#### Exercise requirements:
**1.** In the Seacoast United article, who was the Phantoms' top scorer in 1997, and how many goals did he score?
**2.** Write the next part of the Seacoast United article, picking up after its final sentence about goalkeeper Jeremy Bailey.

#### Supplied passage:

----

Seacoast United
- Full name: Seacoast United Soccer Club
- Nickname: Phantoms
- Founded: 1996; 30 years ago
- Stadium: Seacoast United Outdoor Complex Epping, New Hampshire
- Owner: Jim De Deus
- Coach: Drou Goff
- League: USL League Two
- 2024: 1st, Northeast Division Playoffs: League Champions
- Website: seacoastunited.com
| Home colors |

= Seacoast United Phantoms =

The Seacoast United Soccer Club (nicknamed the Phantoms) are an American soccer team based in Epping, New Hampshire. The team was originally based in Manchester, New Hampshire, before moving to Portsmouth, New Hampshire, where it played from 2011 to 2017, in the stadium of Portsmouth High School. Founded in 1996, the team plays in USL League Two, the fourth tier of the American soccer pyramid. The team's colors are blue and white.

==History==

===USISL Pro League/USISL D-3 Pro League===
New Hampshire Phantoms joined the ranks of American pro soccer in 1996 as an expansion franchise in the third-tier USISL Pro League. They finished their first season in competition with a decent 8–7–1 record, in 6th place in the Northeast Conference behind Central Jersey Riptide, but out of the playoffs. They improved to a 9–5–4 record in 1997 and finished third in the Northeast behind North Jersey Imperials, and qualified for the post-season for the first time. Their run through the playoffs was impressive: they took out divisional rivals Rhode Island Stingrays 2–1 in overtime in the divisional semi finals, and then beat Central Jersey Riptide 2–0 to progress to the national tournament. The Phantoms squeaked past Mid-Atlantic division side Baltimore Bays 1–0 in overtime in the quarter-finals, and were just one win away from the Championship Game, but lost 2–1 in overtime to eventual champions Albuquerque Geckos in the semi-finals. Ron Murphy was the Phantoms' top scorer in a very successful year, with 19 goals, the fourth best in the league.

Things were even better for the Phantoms in 1998, as they improved their regular season performance for the second straight year, finishing with a 10–6–2 records and 2nd in the Northeast behind Rhode Island Stingrays. Their '98 playoff run was even more impressive than the previous year's: they beat Western Mass Pioneers 2–1 in overtime in the divisional semi final, and qualified for the national tournament for the second time with a dogged 3–2 win over Rhode Island in the divisional final. The Phantoms downed Central Jersey Riptide 3–0 in the quarter-finals, and then overcame South Central Division champions Austin Lone Stars 2–1 in overtime in the semis. New Hampshire faced the Chicago Stingers in the Championship Game, but fell 3–2 in another overtime classic, and eventually finished the year as the second-best team in the D3 Pro League. In the post-season awards, goalkeeper Jeremy Bailey was honored as one of the top stoppers in the league, with an impressive 1.09 GAA average.

----

#### Extracted data:
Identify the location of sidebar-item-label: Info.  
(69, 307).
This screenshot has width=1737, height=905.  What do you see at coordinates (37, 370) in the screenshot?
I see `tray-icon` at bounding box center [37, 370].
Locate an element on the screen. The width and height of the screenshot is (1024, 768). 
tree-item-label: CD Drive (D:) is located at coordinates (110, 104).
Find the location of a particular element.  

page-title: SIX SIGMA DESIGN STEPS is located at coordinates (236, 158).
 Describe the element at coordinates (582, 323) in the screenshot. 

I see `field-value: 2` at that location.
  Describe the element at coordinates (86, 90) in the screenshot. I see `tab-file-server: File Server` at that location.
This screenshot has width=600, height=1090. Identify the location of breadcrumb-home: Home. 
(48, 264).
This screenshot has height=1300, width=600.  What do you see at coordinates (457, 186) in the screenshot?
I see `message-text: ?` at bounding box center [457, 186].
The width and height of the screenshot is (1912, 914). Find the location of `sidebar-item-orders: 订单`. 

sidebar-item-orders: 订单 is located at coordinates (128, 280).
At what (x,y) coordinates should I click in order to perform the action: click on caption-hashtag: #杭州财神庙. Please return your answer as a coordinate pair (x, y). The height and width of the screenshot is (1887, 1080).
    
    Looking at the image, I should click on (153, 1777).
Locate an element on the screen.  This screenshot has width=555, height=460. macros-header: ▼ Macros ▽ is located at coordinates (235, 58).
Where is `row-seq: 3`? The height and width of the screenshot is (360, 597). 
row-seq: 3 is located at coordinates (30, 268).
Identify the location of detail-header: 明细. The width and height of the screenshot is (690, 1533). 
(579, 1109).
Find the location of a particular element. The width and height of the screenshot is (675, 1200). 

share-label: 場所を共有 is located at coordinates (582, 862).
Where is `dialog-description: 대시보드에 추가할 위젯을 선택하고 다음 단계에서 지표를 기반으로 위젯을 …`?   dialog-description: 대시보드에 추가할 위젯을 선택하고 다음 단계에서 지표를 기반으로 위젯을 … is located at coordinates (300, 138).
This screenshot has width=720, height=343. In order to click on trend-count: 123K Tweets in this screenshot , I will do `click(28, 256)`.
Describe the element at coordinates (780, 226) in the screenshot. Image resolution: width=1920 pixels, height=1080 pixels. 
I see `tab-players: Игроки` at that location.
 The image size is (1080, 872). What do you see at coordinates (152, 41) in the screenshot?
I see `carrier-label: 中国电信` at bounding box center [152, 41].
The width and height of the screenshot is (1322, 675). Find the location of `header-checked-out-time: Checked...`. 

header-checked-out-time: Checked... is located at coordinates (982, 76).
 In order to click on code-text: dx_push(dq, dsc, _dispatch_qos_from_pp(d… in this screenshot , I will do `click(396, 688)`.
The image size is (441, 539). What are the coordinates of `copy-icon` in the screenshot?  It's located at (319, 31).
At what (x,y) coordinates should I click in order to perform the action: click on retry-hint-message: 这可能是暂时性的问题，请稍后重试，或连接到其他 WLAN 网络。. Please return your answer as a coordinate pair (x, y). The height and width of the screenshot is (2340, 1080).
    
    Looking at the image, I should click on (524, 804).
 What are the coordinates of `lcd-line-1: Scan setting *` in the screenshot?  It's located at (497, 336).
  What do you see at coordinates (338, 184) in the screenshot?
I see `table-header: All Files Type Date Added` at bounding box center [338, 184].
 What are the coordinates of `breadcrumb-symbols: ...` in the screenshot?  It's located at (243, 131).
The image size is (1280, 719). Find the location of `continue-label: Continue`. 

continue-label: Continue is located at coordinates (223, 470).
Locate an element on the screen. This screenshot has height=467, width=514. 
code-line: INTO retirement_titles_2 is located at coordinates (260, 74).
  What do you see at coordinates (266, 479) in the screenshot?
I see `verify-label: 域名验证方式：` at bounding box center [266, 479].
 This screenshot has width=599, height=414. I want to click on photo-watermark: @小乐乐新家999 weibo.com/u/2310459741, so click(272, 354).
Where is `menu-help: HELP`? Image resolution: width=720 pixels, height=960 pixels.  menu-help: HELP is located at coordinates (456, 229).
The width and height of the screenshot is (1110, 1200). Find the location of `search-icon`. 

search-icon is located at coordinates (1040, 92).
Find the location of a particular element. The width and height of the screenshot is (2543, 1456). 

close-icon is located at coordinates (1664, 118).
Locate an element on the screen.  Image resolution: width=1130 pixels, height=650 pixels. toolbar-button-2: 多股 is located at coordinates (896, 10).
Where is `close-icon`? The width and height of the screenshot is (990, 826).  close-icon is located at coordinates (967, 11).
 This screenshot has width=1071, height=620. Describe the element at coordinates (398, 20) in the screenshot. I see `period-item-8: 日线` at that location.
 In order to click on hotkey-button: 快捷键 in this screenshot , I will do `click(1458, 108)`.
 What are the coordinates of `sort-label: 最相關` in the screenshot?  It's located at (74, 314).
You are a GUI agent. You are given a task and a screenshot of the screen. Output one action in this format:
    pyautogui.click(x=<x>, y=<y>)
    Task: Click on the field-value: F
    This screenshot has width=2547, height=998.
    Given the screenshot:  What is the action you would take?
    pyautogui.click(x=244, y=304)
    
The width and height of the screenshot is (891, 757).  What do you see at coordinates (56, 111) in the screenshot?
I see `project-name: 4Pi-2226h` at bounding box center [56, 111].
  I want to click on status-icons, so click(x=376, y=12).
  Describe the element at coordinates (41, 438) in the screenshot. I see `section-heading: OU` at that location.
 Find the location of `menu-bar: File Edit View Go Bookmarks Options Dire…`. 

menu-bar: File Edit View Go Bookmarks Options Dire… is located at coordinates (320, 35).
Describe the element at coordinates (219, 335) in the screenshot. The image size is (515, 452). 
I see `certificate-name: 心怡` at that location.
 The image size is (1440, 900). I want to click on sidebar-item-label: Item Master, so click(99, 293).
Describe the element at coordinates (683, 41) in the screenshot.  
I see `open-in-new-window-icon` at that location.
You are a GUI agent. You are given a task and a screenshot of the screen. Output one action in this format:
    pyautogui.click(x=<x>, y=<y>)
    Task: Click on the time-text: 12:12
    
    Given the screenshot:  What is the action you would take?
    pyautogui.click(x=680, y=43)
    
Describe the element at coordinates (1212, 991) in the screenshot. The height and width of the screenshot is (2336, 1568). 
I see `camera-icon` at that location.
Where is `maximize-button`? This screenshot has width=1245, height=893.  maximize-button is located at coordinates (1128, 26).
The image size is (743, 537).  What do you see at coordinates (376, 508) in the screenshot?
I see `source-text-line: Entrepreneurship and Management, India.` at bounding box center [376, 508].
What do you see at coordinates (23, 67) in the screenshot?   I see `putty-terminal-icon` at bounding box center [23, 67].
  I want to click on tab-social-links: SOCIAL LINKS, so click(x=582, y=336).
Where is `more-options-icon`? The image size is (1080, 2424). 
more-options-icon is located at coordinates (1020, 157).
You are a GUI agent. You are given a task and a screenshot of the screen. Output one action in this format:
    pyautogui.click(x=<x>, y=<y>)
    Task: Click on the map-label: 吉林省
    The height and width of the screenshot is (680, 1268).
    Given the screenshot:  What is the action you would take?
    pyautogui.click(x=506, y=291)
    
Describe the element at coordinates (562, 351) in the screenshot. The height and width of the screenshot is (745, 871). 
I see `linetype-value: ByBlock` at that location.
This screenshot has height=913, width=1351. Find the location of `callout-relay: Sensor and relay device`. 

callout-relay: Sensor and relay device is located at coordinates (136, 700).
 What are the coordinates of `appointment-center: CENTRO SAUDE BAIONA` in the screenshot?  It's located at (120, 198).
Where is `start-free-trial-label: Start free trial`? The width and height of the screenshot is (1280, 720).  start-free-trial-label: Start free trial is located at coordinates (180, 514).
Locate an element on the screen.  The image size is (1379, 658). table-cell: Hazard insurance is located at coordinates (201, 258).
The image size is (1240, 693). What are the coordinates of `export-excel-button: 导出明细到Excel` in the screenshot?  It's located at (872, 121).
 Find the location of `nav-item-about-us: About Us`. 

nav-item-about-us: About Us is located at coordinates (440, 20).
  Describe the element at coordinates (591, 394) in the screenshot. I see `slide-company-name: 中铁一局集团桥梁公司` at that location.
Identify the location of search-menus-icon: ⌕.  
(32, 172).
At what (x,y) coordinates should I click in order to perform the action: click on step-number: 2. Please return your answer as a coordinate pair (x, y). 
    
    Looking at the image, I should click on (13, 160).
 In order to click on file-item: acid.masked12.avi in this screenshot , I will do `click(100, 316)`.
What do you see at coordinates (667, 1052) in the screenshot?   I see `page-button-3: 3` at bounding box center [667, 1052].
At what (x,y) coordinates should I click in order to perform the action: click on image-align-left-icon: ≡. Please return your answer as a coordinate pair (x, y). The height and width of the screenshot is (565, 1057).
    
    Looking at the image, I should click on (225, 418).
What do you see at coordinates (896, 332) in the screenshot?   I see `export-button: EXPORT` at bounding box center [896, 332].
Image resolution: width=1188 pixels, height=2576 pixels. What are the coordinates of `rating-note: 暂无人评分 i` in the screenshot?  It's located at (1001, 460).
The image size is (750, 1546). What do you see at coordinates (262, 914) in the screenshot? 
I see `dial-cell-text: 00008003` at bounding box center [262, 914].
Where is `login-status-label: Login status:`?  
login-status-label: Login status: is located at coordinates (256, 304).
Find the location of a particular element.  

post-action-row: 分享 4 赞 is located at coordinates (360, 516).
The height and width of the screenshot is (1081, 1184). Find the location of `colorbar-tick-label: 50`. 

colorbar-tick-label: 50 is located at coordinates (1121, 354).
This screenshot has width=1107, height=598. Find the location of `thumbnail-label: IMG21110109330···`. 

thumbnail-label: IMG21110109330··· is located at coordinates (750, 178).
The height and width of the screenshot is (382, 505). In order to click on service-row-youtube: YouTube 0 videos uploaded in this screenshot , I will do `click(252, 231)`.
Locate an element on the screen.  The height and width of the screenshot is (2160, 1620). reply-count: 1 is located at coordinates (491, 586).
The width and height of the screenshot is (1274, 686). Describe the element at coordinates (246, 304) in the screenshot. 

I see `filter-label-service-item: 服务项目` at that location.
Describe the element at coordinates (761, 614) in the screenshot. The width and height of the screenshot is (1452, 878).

----

#### Answers by task:
**1.** Ron Murphy, with 19 goals.

**2.**
===USL D-3 Pro League===
1999 cemented New Hampshire's position as perennial contenders: they finished third in the re-structured Northern Division behind Western Mass Pioneers with a 13–5–0 record, and beat New Jersey Stallions 1–0 in the conference playoff semi-finals, but failed to progress to the national competition for a third straight year as they were beaten 1–0 in overtime by Western Mass in the Conference Final. Ron Murphy was again the Phantoms' top scorer, with 15 goals, while Andrew Boyea posted encouraging 1.27 GAA goalkeeping stats.

The Phantoms made the post season for a fourth time in 2000, finishing third behind the New Jersey Stallions in the regular season table, but fell at the first hurdle in the playoffs, losing 3–2 to Reading Rage first time out. 2001 was much of the same: second in the regular season behind the expansion Boston Bulldogs with an 8–8–2 record, but out in the first round of the playoffs following a 4–2 loss to their divisional rivals, the New Jersey Stallions, although Ron Murphy continued to be a potent goal scoring force for the Phantoms, with 17 goals on the season. 2002 was the first year that things did not go the Phantoms' way, as they finished the year bottom of the Northern Conference table with just four wins all season, and out of the playoffs for the first time in four years.

===USL Pro Select League===
The D3 Pro League became the Pro Select League in 2003, and the Phantoms bounced back superbly in regular season play, finishing second in the Northern Region behind Westchester Flames with a hugely encouraging 11–7–2 record, before falling to the Flames 5–3 on aggregate in the first round of the playoffs. 2003 also saw New Hampshire's first foray into the US Open Cup, but their stay in the competition was marked by controversy: they originally beat USASA team Bridgeport Italians 3–0 in the second round; however, the team the Italians beat in the first round – PDL outfit Chesapeake Dragons – protested the result of the first-round game, due to the Italians fielding an ineligible player, and as a result the Italians were disqualified from the competition. This meant that New Hampshire had to play a *second* second-round game, this time against Chesapeake. Fortunately, the Phantoms won the game 3–2 with a golden goal from Ebbie Kodiat, and progressed to the third round – where they were unceremoniously dumped out of the competition 4–1 by A-League side Rochester Raging Rhinos. Bjørn Hansen was New Hampshire's top scorer, with 17 goals, the fourth best figures in the league.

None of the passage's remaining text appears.